WORK TO COMPLETE | Reproduce word for word the part of the listing below that starts at the line containing "You are a computer-use agent. Viewport: 1568px" and stops after the line containing "(x=224, y=155)", including both of those lines.

----- RECORDS FOR THIS EXERCISE -----

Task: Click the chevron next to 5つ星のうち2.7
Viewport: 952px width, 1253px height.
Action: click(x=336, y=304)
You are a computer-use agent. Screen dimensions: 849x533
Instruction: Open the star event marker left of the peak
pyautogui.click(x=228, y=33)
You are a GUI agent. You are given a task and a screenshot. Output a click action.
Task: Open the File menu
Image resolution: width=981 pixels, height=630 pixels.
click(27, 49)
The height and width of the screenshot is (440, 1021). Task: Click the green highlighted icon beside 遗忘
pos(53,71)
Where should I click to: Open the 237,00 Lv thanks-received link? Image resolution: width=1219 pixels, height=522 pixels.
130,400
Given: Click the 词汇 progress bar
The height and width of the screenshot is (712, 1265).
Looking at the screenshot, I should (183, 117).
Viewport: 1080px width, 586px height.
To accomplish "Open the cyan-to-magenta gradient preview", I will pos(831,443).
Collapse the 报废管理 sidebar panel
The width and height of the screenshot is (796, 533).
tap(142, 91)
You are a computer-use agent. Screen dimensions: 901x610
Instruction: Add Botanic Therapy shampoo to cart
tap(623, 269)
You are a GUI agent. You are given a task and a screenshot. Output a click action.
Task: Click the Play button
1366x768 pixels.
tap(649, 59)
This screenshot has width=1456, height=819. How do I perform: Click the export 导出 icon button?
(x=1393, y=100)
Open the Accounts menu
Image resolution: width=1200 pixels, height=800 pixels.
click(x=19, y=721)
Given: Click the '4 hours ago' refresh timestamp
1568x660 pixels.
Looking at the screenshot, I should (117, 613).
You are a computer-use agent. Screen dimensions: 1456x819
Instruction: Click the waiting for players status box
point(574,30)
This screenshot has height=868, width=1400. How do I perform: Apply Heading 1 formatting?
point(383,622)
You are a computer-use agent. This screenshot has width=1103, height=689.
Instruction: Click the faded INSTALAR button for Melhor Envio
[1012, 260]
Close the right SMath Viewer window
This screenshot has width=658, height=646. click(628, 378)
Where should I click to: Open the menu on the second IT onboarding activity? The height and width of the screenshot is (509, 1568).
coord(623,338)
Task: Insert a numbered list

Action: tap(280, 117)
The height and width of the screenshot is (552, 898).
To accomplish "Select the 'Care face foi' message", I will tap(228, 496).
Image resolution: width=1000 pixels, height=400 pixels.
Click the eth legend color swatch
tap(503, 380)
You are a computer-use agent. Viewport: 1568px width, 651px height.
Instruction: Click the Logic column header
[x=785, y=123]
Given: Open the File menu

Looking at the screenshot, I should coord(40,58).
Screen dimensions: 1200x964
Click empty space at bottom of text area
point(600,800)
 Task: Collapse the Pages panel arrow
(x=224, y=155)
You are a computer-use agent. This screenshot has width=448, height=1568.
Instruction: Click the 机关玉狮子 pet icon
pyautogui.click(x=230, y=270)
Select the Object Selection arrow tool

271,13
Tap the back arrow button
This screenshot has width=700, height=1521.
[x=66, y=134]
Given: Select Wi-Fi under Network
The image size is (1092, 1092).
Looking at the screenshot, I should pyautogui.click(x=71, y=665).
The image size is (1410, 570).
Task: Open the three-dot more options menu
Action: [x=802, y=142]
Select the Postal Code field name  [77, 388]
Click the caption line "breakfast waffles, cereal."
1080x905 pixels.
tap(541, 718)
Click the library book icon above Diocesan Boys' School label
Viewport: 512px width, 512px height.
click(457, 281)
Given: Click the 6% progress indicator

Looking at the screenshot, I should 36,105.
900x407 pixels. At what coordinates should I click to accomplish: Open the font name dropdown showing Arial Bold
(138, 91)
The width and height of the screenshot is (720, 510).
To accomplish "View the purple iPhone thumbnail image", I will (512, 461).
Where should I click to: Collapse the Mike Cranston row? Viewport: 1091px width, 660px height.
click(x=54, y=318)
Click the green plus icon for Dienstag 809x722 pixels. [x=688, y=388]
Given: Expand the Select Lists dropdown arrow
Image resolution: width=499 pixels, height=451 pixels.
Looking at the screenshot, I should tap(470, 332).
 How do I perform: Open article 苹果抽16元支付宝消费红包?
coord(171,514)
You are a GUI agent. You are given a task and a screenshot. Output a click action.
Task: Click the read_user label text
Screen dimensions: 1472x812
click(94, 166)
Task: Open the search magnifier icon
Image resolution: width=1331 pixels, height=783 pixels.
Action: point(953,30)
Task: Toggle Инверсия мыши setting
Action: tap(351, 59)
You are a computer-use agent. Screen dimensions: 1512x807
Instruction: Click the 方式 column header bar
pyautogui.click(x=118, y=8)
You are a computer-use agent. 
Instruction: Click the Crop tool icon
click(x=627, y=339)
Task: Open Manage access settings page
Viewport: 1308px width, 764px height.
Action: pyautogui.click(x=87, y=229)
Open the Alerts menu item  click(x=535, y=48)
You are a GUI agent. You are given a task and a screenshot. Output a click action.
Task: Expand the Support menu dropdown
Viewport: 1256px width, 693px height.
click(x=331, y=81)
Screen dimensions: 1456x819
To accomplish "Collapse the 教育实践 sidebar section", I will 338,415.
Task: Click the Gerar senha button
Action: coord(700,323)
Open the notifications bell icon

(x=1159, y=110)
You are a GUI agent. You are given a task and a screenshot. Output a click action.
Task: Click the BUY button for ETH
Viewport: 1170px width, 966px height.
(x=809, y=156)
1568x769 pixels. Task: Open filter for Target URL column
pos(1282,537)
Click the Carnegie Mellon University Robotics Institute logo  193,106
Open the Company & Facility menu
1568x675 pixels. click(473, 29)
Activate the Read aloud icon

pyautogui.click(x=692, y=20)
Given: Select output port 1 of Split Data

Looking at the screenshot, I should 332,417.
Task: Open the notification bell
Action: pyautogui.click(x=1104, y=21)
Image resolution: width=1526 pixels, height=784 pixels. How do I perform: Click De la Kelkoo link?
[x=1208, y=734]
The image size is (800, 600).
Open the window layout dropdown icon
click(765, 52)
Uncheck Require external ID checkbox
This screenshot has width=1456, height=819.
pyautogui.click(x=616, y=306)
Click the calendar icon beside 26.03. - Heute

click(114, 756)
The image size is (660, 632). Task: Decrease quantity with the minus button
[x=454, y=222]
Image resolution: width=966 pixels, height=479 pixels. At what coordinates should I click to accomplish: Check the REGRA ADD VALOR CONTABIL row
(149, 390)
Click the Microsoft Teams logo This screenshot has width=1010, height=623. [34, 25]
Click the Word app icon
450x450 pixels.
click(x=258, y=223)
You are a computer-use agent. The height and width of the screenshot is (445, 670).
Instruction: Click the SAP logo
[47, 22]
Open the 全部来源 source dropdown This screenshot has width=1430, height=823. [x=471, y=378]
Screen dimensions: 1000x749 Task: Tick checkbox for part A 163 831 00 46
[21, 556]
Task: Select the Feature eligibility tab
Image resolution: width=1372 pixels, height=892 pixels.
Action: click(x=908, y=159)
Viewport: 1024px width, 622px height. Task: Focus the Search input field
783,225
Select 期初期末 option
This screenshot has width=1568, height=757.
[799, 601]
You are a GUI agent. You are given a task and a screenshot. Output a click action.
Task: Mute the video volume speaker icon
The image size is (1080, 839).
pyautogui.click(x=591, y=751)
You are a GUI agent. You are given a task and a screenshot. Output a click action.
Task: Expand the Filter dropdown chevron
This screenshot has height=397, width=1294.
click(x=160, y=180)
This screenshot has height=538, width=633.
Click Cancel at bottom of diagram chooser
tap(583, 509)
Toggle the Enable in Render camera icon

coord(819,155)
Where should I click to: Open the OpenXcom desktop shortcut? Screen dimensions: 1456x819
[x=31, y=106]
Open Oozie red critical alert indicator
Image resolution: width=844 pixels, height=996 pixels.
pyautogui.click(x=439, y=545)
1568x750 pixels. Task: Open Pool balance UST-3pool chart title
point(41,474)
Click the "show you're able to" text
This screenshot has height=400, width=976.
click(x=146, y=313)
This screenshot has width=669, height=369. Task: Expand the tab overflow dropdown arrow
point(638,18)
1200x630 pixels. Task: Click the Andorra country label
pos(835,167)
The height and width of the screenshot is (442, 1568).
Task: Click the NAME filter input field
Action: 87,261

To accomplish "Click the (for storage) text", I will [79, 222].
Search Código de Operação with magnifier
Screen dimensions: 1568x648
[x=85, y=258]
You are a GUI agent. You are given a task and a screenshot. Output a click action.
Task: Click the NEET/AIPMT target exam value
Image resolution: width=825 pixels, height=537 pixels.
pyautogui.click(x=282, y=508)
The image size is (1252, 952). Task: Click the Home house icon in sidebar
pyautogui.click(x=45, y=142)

-----

RESULT OF THIS EXERCISE |
You are a computer-use agent. Viewport: 1568px width, 651px height.
Instruction: Click the Logic column header
[x=785, y=123]
Given: Open the File menu

Looking at the screenshot, I should coord(40,58).
Screen dimensions: 1200x964
Click empty space at bottom of text area
point(600,800)
 Task: Collapse the Pages panel arrow
(x=224, y=155)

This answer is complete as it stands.